The Fruitage of Expectancy

IN our Master's wonderful object-lesson, which for nineteen centuries has been directing men back to the simplicity of childhood if they would find the gateway to heaven, the child has, by common interpretation, come to mean the consciousness of innocence, purity, and obedience. We are the more ready to follow his pathway, because as we journey, we know we tread on holy ground. After our weary wanderings, we gladly turn back to the freshness and fairness of our childhood morning.

There is another characteristic of childhood, however, not so commonly recognized, perhaps, but equally worthy of remembrance and emulation. It is the confident expectancy of immediate, practical results. Childhood has neither power nor inclination to satisfy itself with the dry bones of speculation and theory. It demands and anticipates prompt demonstration. When the truth of Christian Science is presented, it never doubts, never questions, it simply expects the results named. This trustful expectancy brings its reward.

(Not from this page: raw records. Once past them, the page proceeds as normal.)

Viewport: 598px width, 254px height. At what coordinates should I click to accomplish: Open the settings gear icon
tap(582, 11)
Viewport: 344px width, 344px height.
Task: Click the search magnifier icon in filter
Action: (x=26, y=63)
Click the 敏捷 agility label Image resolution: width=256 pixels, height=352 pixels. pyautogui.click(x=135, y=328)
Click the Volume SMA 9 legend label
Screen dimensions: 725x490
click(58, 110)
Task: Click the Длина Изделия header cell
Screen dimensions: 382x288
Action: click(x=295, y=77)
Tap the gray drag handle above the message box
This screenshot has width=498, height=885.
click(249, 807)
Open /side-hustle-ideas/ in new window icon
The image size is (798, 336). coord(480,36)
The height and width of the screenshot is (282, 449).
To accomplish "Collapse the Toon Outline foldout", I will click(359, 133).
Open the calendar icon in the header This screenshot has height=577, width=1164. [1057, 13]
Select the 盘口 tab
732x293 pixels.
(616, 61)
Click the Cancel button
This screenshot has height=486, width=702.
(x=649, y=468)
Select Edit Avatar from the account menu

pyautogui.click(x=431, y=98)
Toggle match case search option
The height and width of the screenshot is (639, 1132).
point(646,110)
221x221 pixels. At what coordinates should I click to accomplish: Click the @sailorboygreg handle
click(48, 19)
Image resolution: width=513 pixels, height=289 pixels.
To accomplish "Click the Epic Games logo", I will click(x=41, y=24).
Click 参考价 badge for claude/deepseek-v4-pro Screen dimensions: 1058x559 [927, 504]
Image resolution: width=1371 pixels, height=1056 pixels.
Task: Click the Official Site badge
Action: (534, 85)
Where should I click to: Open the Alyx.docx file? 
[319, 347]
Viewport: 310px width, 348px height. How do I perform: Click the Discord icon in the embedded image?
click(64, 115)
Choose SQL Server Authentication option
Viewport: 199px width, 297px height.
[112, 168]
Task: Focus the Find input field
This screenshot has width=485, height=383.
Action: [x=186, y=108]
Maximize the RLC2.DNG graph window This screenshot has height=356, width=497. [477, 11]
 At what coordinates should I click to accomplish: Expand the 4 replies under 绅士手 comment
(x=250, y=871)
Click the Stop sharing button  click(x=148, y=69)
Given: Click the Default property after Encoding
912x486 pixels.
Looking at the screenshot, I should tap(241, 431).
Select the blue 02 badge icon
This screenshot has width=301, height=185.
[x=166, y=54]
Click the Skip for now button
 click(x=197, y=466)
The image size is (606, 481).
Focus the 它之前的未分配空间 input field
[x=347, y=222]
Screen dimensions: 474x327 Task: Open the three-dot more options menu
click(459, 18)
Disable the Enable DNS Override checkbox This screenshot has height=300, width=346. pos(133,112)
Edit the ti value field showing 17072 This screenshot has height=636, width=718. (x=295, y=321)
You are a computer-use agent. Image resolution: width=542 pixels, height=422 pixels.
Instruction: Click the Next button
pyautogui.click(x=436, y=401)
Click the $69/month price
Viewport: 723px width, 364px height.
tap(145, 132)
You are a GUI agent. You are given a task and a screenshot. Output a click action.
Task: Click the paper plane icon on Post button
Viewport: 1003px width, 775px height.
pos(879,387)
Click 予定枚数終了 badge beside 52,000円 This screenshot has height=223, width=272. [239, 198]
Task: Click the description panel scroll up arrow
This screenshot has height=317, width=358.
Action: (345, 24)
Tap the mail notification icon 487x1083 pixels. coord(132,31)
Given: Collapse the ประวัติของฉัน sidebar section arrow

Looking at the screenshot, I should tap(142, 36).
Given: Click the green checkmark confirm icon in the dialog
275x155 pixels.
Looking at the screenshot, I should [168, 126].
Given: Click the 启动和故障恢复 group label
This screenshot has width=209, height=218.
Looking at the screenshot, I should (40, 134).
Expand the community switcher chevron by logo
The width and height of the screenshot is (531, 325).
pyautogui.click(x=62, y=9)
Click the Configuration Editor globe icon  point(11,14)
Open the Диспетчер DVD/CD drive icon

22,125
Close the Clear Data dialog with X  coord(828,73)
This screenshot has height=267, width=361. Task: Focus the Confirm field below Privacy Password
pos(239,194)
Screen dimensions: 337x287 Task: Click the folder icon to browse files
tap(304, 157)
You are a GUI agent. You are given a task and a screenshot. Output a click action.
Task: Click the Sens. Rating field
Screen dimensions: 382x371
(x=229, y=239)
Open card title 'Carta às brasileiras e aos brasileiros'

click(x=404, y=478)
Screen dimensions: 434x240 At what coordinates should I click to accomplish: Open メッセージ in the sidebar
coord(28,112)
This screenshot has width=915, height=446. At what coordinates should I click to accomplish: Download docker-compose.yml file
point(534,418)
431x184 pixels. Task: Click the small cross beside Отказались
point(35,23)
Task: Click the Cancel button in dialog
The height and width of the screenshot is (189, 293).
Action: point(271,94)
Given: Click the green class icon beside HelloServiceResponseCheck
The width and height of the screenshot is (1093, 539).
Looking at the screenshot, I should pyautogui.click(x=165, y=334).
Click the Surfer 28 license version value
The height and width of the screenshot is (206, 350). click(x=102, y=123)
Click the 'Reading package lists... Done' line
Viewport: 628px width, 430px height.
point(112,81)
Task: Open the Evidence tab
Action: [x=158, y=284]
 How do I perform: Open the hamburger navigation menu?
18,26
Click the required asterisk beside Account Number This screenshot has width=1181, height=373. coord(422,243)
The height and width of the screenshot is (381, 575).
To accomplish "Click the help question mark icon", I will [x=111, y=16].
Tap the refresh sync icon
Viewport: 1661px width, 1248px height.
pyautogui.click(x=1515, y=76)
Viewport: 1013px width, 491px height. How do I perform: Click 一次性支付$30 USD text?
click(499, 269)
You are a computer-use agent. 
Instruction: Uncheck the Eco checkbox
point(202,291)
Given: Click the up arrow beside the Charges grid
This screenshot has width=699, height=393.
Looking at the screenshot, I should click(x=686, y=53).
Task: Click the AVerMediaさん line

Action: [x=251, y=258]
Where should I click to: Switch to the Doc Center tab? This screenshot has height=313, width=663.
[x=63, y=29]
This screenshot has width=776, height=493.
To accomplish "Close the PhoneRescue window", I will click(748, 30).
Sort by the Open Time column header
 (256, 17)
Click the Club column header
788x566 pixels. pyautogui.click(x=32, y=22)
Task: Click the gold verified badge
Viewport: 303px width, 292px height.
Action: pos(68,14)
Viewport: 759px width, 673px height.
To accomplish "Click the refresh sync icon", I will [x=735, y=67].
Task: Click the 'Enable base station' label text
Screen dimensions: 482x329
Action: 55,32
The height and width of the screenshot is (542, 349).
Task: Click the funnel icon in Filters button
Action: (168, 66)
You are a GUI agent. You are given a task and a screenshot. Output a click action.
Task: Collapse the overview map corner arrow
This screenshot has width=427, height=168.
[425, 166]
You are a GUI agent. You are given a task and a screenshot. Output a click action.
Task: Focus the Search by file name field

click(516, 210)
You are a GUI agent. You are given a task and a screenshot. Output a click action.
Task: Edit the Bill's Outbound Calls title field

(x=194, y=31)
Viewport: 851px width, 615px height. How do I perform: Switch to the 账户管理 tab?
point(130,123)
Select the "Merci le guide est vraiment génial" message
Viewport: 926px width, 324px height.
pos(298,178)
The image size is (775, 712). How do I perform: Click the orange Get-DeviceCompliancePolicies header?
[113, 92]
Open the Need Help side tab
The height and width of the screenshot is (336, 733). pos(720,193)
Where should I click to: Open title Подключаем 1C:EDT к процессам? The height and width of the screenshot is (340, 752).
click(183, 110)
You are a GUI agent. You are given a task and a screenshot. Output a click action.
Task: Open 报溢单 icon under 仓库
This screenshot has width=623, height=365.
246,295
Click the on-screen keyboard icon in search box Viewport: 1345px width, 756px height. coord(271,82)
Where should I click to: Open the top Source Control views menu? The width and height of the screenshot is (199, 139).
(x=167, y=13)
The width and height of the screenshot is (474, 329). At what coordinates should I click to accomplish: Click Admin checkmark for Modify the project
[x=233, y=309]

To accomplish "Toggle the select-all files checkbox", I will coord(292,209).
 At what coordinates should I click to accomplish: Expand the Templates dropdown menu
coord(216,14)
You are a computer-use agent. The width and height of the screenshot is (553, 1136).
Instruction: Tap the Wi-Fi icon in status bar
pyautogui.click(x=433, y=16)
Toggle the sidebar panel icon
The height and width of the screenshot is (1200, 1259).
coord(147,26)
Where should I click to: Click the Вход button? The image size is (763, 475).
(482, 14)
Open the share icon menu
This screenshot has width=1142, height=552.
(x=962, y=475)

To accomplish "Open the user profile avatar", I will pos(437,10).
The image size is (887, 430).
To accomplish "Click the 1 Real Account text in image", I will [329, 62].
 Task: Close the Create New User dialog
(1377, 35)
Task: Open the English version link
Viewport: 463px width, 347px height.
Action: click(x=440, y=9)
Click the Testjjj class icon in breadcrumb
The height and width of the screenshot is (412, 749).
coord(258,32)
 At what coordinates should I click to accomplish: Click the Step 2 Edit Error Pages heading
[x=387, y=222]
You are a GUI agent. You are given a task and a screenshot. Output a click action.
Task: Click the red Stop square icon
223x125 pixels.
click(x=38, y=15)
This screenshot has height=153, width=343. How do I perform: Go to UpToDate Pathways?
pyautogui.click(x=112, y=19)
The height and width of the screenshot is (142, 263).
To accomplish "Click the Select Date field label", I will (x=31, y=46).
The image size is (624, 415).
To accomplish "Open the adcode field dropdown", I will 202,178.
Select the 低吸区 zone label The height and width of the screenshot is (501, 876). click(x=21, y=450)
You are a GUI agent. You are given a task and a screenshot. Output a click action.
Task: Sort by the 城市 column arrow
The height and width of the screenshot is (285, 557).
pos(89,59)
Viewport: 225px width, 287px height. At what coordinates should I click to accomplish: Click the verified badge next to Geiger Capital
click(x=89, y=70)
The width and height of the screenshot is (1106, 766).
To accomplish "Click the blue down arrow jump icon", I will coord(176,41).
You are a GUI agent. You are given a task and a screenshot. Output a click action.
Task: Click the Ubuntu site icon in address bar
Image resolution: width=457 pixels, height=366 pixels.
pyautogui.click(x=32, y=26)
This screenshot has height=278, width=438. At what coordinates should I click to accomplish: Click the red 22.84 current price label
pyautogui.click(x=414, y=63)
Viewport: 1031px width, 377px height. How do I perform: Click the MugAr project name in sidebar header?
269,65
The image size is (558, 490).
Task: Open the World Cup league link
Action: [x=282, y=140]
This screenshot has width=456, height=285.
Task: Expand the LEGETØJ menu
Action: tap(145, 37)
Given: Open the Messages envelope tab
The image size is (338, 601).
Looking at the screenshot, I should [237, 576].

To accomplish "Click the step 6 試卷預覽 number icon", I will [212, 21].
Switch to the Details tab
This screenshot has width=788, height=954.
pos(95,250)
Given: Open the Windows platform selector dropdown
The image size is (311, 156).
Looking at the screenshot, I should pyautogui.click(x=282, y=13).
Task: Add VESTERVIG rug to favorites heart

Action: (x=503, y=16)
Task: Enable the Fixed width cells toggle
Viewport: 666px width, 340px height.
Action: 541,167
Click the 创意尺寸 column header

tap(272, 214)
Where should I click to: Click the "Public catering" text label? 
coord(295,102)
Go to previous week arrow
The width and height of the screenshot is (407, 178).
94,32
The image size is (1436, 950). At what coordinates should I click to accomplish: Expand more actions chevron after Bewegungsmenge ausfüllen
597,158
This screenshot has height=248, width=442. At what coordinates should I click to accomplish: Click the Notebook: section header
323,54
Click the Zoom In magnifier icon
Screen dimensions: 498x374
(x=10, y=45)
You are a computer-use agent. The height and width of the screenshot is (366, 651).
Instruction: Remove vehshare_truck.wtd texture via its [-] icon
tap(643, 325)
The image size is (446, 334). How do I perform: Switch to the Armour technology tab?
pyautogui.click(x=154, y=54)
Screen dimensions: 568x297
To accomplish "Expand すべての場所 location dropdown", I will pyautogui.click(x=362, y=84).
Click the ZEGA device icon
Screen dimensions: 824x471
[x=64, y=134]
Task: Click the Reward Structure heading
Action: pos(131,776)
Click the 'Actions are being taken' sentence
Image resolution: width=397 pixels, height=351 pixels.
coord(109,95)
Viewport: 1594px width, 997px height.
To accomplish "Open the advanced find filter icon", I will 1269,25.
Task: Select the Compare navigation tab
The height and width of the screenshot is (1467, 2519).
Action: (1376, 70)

The child's prayer carries its answer in its confidence. When he prays for food, no matter how unfruitful the wilderness, he spreads his table and prepares for a feast. His trust is unwavering, unquestioning, spontaneous, reliant. It is intuitive with the little ones, but we who have reasoned ourselves away from the sweet and simple consciousness of universal harmony must win it back again. Reason and demonstration will help us on the way, and the Love which glows in childhood's intuitive expectancy will find its perfect freedom again in us, as, one by one, we are liberated from the trammels of human sense. S.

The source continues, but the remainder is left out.